Materials provided:
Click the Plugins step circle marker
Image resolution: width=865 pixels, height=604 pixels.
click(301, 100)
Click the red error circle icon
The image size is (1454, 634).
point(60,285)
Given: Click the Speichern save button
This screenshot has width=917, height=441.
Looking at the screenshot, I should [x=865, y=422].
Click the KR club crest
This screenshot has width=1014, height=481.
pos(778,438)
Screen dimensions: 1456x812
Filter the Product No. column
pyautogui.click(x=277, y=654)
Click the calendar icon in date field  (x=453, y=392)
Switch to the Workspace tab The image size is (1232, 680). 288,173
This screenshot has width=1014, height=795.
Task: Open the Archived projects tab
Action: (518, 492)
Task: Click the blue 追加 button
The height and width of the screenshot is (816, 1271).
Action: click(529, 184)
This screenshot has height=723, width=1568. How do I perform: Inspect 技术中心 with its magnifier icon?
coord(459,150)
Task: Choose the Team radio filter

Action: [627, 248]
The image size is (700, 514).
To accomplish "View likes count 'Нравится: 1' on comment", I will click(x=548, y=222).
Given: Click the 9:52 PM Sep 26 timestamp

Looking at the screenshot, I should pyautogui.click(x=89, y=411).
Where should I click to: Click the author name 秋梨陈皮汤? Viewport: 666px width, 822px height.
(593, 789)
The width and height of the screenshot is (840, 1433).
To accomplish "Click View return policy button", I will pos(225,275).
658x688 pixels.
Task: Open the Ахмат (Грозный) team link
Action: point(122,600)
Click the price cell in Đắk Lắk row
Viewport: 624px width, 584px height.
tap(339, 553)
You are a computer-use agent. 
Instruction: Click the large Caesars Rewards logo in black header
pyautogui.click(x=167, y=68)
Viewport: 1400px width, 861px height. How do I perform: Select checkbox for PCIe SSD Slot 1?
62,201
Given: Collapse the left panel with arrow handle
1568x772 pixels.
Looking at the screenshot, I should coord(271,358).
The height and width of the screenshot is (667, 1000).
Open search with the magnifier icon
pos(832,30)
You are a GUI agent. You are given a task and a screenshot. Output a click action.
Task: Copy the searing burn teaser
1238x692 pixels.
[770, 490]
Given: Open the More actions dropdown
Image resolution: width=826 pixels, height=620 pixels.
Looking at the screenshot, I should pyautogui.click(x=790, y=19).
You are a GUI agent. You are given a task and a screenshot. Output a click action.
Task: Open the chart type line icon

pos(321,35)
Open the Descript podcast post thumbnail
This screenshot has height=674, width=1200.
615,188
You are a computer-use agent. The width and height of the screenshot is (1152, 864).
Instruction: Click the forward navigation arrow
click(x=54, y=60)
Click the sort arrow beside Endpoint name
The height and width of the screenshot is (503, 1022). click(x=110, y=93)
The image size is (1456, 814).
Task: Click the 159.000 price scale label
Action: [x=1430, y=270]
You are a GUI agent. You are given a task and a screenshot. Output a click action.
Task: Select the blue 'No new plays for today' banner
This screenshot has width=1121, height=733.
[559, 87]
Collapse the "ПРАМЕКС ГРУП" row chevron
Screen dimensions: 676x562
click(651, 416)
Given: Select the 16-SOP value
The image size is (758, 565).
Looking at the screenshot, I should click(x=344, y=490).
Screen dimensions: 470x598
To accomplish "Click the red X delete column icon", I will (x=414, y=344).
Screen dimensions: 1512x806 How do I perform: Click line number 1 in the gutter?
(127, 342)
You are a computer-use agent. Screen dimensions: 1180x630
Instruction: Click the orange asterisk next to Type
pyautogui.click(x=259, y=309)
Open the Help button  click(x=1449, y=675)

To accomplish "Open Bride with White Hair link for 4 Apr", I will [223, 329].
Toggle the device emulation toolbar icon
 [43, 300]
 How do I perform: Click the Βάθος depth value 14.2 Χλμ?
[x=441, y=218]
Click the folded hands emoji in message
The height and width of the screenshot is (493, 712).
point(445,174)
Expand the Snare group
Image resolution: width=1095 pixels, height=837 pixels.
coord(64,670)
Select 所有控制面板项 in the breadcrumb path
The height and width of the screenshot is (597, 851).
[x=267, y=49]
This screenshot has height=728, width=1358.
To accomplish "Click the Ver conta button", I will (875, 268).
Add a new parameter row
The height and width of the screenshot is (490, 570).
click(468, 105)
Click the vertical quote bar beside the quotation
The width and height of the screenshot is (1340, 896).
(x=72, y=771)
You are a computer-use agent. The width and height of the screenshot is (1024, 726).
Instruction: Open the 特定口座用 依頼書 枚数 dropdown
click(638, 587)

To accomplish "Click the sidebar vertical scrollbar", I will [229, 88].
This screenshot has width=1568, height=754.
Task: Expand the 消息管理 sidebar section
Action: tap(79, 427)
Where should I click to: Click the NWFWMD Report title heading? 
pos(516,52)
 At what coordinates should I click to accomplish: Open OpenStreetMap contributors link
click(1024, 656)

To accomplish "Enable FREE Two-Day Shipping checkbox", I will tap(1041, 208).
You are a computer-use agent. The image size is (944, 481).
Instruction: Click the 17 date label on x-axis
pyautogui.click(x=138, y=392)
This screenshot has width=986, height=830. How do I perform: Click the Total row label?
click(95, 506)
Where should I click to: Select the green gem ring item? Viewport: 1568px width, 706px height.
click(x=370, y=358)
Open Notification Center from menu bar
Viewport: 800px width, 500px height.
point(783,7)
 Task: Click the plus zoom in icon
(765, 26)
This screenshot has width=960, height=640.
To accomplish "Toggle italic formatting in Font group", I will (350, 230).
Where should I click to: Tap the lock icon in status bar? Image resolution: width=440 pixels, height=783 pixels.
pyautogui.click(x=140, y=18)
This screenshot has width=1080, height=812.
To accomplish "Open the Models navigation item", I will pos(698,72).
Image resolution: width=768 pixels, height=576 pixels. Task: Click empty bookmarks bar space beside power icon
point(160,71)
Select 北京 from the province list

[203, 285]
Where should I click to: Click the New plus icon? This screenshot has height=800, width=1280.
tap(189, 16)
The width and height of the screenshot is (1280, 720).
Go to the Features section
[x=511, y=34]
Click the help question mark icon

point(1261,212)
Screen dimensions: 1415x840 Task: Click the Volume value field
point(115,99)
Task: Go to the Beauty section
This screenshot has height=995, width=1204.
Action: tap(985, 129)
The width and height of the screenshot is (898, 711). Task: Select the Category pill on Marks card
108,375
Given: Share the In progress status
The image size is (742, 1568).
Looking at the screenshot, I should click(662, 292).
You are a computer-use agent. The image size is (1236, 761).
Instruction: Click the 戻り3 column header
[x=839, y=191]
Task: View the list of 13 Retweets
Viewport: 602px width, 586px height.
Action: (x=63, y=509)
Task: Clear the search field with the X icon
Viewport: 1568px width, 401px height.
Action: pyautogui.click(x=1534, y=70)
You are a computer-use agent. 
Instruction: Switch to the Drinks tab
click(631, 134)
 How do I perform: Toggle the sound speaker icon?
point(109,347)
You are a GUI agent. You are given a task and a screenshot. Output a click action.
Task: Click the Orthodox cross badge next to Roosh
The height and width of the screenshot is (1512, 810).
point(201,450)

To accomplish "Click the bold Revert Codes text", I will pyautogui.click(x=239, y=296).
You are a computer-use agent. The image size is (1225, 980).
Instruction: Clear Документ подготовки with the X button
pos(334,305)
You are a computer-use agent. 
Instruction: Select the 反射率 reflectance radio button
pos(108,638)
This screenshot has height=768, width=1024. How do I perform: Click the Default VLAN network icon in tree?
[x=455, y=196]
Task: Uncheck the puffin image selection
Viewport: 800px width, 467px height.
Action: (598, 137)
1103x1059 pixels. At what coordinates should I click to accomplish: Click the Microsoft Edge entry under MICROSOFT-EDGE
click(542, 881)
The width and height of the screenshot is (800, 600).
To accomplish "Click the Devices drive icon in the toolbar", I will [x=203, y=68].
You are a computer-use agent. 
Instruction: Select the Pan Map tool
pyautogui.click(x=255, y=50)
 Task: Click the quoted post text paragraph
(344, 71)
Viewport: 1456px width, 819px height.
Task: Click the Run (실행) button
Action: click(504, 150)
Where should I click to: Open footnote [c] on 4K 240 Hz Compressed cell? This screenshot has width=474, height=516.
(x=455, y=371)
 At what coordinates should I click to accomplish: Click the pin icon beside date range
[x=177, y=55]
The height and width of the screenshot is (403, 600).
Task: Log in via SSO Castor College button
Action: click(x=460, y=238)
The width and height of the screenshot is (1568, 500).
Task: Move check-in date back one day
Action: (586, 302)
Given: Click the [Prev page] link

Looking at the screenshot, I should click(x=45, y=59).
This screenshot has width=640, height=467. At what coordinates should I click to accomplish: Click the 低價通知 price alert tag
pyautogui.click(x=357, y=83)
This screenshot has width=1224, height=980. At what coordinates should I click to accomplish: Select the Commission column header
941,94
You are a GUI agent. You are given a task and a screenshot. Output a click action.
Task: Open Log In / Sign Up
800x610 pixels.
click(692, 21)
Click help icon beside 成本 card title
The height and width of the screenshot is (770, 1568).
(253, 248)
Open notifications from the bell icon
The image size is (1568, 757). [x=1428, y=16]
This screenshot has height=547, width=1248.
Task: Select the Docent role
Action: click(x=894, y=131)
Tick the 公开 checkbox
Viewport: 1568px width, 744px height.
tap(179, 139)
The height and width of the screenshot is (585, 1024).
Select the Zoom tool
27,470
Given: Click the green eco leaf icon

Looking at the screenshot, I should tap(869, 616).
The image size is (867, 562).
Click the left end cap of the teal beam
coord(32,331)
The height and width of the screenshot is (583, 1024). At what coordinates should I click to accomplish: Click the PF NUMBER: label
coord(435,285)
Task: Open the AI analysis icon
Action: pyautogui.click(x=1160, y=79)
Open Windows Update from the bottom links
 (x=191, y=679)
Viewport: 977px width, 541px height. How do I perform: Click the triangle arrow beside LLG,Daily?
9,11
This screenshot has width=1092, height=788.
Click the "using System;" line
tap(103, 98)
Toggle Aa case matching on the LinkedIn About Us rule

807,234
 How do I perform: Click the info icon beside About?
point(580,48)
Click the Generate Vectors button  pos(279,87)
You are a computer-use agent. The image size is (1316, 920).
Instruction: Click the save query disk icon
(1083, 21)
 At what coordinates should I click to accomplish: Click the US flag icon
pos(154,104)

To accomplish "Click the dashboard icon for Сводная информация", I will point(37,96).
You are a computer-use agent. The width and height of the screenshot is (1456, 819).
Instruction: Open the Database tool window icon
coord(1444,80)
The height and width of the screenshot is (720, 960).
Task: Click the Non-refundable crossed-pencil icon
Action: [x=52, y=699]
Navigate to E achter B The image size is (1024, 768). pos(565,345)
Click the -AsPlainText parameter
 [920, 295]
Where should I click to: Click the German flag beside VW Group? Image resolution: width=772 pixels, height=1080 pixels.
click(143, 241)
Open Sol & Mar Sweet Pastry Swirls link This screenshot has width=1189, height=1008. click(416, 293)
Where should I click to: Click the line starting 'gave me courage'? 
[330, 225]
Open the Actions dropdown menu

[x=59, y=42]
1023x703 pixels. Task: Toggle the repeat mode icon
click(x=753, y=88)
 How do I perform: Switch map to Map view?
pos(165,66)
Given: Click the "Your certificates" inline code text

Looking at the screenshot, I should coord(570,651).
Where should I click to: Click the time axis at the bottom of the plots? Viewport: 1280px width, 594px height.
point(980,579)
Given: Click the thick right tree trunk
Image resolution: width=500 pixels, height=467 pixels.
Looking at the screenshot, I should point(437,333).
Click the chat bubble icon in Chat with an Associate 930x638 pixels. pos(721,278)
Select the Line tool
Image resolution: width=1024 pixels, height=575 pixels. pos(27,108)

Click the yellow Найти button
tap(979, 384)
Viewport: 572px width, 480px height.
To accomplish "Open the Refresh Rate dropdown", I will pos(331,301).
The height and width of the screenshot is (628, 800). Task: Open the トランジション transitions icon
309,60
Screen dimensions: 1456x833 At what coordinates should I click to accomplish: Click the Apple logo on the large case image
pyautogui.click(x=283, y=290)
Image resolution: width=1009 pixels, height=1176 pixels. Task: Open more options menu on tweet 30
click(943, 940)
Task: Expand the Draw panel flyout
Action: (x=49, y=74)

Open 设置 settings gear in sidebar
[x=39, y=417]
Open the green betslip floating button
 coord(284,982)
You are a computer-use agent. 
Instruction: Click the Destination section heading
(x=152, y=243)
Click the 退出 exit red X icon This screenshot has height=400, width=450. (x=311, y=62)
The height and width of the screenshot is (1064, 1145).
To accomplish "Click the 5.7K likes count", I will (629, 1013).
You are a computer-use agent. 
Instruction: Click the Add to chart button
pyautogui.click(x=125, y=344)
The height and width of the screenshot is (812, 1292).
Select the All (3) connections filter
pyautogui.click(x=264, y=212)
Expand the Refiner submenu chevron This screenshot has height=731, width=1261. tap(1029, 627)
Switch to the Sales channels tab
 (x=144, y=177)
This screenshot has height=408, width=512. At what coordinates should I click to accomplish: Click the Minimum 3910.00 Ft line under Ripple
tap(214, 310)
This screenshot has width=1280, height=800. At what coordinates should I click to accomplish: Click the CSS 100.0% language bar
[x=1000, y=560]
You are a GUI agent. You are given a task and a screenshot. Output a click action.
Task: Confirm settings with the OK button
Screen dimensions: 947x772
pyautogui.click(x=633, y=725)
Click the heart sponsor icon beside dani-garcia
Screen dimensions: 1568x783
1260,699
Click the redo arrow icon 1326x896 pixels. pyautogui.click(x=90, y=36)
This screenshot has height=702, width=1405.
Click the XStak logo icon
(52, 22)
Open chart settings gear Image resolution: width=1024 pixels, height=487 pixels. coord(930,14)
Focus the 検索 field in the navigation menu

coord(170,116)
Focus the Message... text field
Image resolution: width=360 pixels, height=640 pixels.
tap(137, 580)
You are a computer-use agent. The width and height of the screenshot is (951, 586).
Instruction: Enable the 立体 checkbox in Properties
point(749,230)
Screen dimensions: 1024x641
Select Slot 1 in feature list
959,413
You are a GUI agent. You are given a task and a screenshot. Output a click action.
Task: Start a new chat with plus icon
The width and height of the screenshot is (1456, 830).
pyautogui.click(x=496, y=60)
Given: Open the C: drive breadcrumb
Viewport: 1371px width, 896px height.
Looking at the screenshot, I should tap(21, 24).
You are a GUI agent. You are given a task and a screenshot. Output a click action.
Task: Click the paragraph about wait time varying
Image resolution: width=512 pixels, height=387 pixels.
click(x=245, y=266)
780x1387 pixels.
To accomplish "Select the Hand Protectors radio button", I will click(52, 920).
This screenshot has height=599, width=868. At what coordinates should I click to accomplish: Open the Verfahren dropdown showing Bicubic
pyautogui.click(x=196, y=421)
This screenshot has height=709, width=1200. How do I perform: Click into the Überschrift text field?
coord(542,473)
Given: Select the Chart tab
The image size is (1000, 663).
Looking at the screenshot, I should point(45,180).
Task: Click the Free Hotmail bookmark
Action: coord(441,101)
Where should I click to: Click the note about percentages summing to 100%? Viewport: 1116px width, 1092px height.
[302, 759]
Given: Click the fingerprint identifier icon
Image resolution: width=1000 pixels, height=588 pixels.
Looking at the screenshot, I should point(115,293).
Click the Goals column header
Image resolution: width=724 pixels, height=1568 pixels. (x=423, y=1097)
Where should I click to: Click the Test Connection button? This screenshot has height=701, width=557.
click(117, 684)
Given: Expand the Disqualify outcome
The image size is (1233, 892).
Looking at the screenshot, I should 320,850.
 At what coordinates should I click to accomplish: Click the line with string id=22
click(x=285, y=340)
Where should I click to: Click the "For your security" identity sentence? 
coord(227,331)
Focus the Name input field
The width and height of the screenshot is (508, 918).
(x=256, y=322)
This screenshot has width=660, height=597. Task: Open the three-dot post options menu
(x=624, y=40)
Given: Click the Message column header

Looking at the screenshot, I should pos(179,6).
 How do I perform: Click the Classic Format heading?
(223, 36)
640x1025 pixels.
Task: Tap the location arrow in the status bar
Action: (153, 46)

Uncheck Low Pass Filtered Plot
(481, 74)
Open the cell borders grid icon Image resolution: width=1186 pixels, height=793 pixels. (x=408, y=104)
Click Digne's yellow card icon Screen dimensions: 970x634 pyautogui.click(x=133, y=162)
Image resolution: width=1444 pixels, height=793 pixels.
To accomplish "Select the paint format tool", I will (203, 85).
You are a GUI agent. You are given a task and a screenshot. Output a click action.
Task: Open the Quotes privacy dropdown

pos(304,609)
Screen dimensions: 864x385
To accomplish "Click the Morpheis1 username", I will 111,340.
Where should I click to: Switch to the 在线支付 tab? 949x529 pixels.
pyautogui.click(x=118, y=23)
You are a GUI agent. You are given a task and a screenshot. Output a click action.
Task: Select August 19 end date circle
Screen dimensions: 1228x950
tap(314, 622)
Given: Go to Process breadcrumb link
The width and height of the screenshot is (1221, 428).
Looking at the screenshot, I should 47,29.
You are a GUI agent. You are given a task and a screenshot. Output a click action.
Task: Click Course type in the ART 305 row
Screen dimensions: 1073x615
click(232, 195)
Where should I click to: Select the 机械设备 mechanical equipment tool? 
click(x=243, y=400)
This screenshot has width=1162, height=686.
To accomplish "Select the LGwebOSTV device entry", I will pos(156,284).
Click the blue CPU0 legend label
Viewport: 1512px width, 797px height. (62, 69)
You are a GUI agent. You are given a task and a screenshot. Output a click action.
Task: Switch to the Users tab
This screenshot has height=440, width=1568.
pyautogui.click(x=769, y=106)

Assignment:
Out of the data above, transcribe exactly and only the lines starting with the line that has "Add a new parameter row" and going on through the line that has "is (1024, 726).", both included.

Written response:
Add a new parameter row
The height and width of the screenshot is (490, 570).
click(468, 105)
Click the vertical quote bar beside the quotation
The width and height of the screenshot is (1340, 896).
(x=72, y=771)
You are a computer-use agent. The width and height of the screenshot is (1024, 726).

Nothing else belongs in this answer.